What is e-procurement?
E-procurement, which can be translated as "digitalized procurement", consists in dematerializing the 3 stages of the BtoB purchasing process: selection from a product catalog, ordering, invoicing.
On the face of it, these steps are the same as purchases made by a private individual on a BtoC online sales site. So it doesn't seem all that difficult to digitize. And yet, even in 2021, the majority of purchasing departments make their selection from a PDF catalog, place their order by telephone and receive a paper invoice!
In reality, this purchasing process involves many small additional steps and adaptations specific to each sector and even each company:
- Service providers have catalogs tailored to each type of customer (distributor or reseller, SME, key account, craftsman, etc.).
- Product selection is more complex than in BtoC, and is not based solely on value for money. Selection criteria are varied: technical characteristics, quantity, availability, additional service.
- Rates are negotiated in advance, sometimes with a multi-year framework contract.
- Every company has an order validation workflow, which may pass through the end-user, the purchasing department, management and accounting.
- Prices excluding VAT may be affected by multiple VATs, sliding-scale tariffs, customs duties in the case of import/export...
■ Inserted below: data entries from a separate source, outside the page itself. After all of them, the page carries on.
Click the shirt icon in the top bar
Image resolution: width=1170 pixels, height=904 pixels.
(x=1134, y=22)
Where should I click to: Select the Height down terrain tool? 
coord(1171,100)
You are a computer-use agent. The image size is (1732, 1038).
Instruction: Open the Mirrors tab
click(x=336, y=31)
The challenge of e-procurement is to take all these realities into account and automate this process efficiently.
The benefits of digital BtoB purchasing management
A survey carried out by Fed Supply & Leyton in 2020 reveals that 49 % of companies surveyed claim not to be using e-procurement solutions, despite the fact that over two-thirds of them manage annual purchasing volumes in excess of €10 million.
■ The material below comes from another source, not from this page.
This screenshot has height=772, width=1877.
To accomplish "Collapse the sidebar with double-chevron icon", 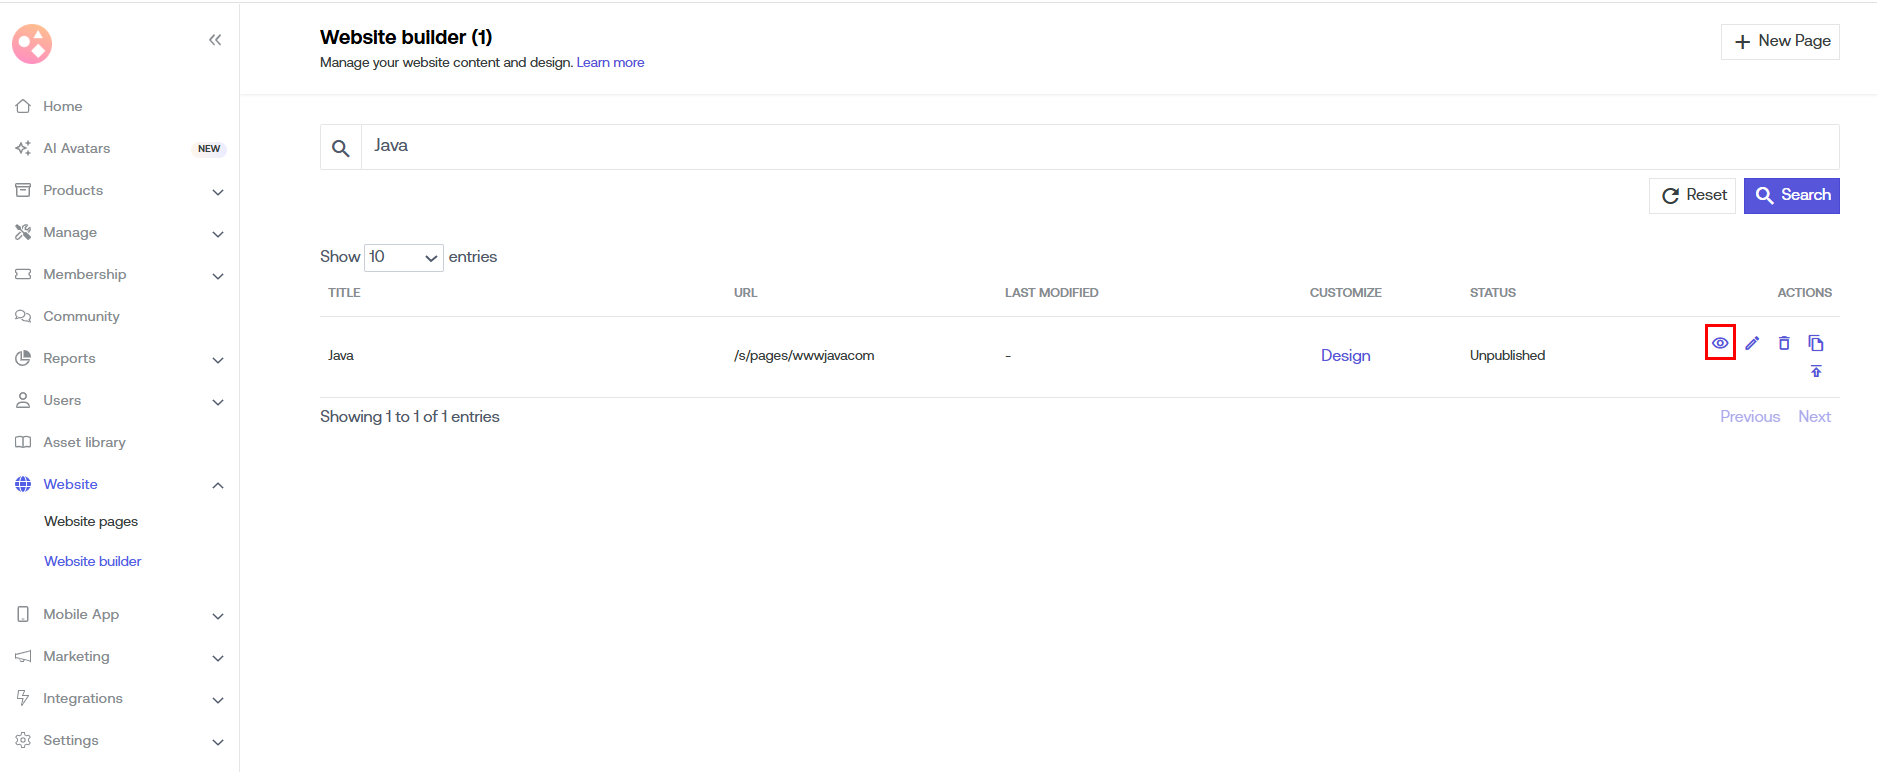I will click(215, 40).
In this Fed Supply & Leyton study, companies convinced by e-procurement cite three main benefits of e-procurement:
- Direct connection with their suppliers (automatic update of pricing data, commercial conditions, etc.).
- Budgetary control
- The digitization of processes, in particular for order creation, purchase requisitions, etc.
The financial impact of this digitization is obvious, and should convince companies to take the plunge: automation reduces the cost of low-value-added labor. APECA (the association working for more efficient public purchasing) has calculated the difference in cost between a standard transaction and a digital 100% transaction: from €95 to €19. By reducing the number of manual data entry steps (purchase order, validation request, etc.), we also reduce the error rate and gain in speed. There's no more downtime, no more dunning, no more administrative management.
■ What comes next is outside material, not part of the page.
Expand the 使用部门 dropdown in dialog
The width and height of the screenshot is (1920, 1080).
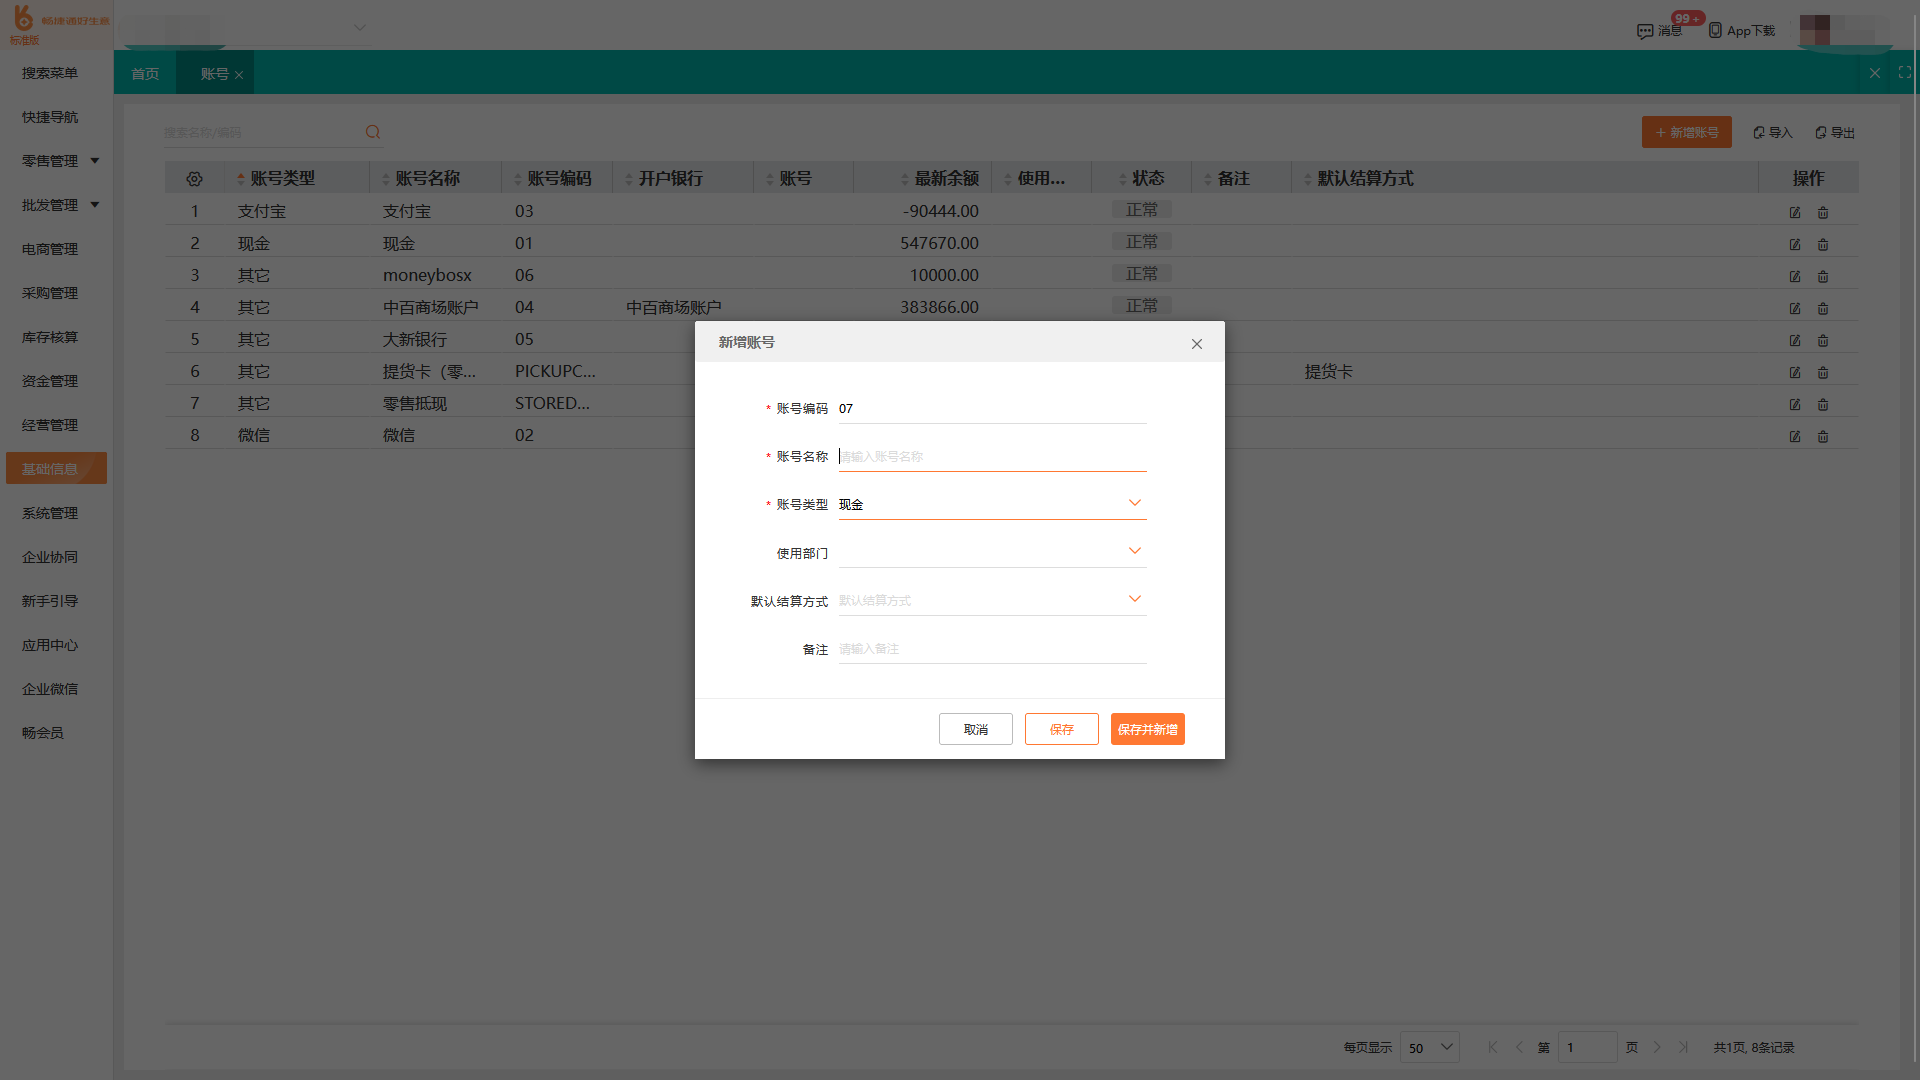(x=1133, y=551)
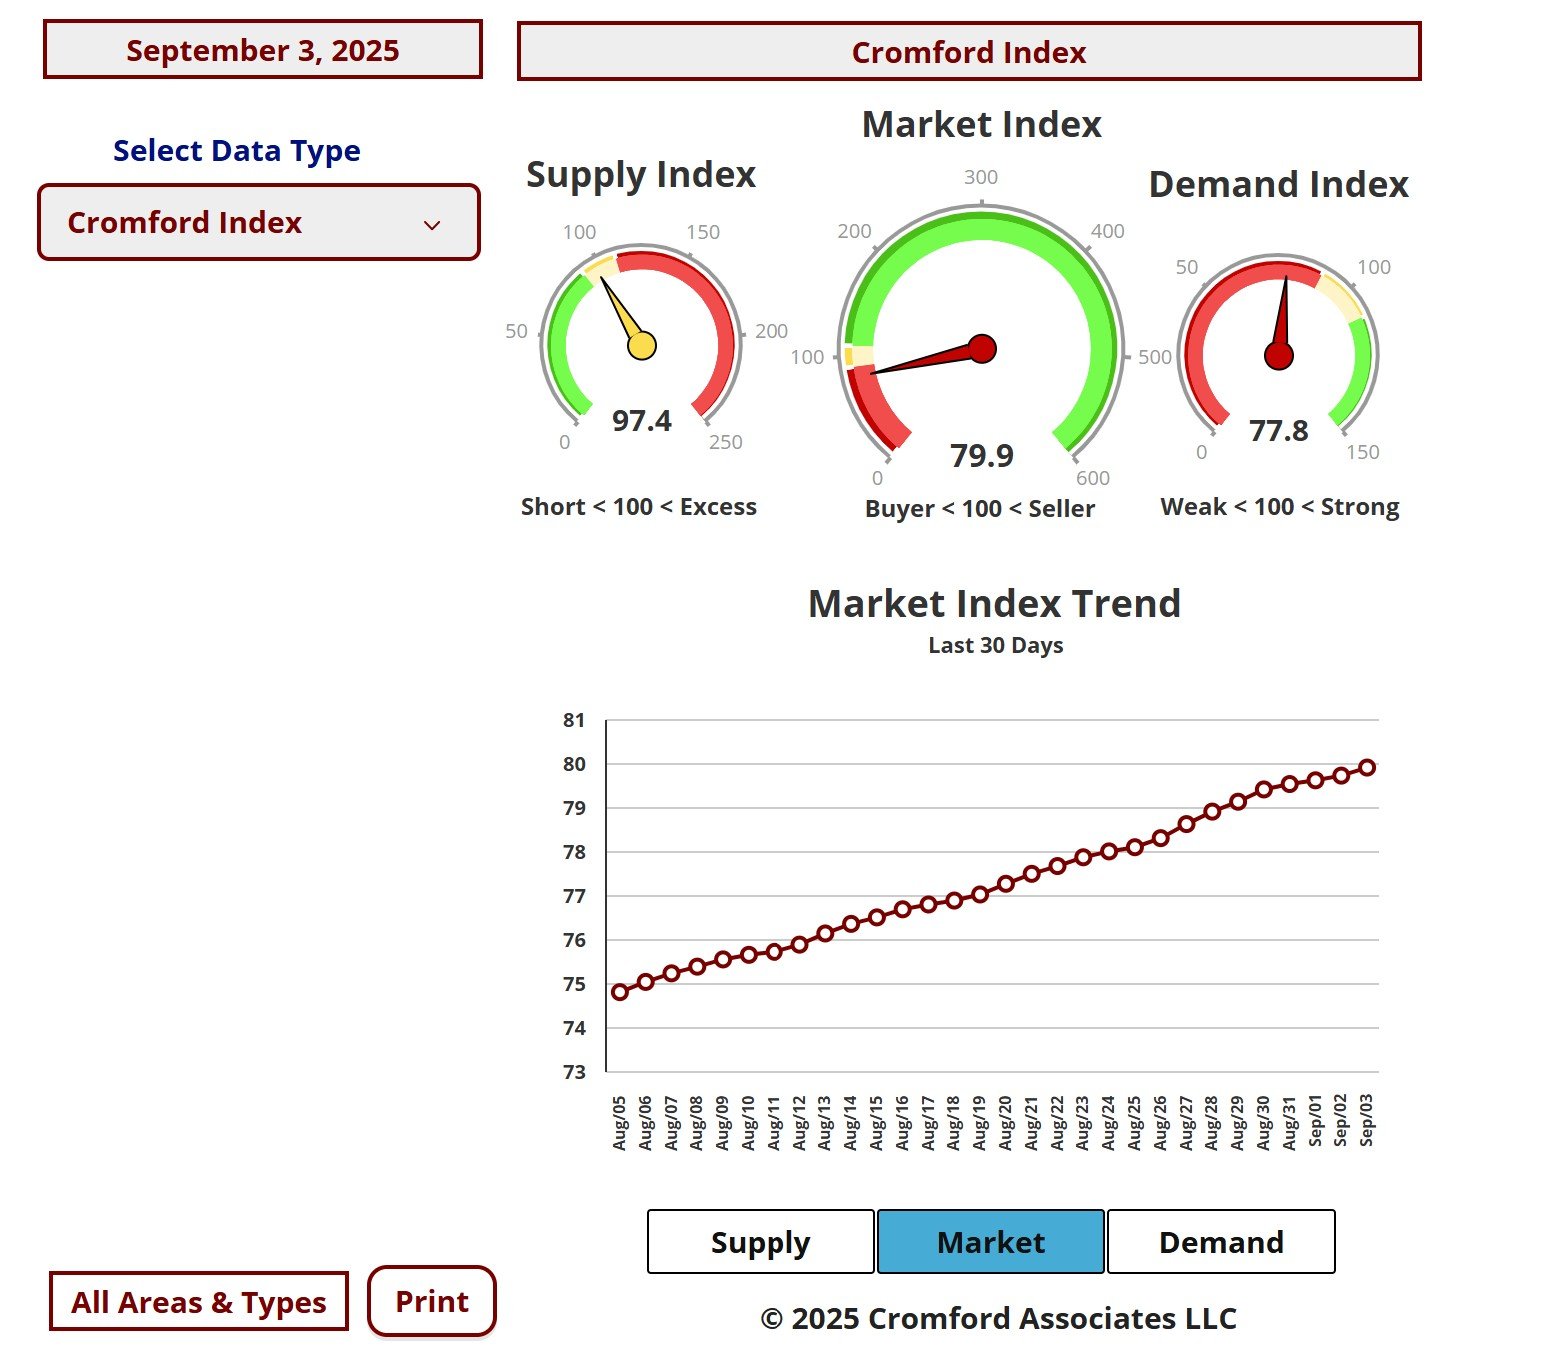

And finally, teams can concentrate on analyzing the data accumulated in this automated system to make the right decisions as part of a BtoB purchasing strategy. Budget management, identifying areas for improvement, risk management and optimizing purchasing forecasts.
To achieve this, it is essential to be able to read all the data accumulated with these digitalization tools in dashboards tailored to your needs. This is the purpose of the NodalVision from Soledis.
In concrete terms, how can you dematerialize your BtoB purchasing process?
- The punch-out
Punch-out is the connection between a supplier's product catalog and a customer's/buyer's purchasing system. Products appearing on the buyer's online sales platform are selected from the supplier's catalog, with prices negotiated upstream by contract. Orders placed from this catalog are sent directly to the customer's e-procurement software.
The second aspect of e-procurement is the transformation of e-mail or paper communications into EDI messages. Software programs now communicate with each other, automatically triggering actions. Purchase orders, validation requests and invoices no longer need to be PDFs or paper mail. Advances in document certification make it possible to dematerialize all these stages.
E-procurement is one of the major challenges of the years to come, and Soledis, as an expert in BtoB e-Commerce, aims to provide flexible and robust solutions based on the Prestashop open source model, rather than on the ERP model, often criticized for being cumbersome.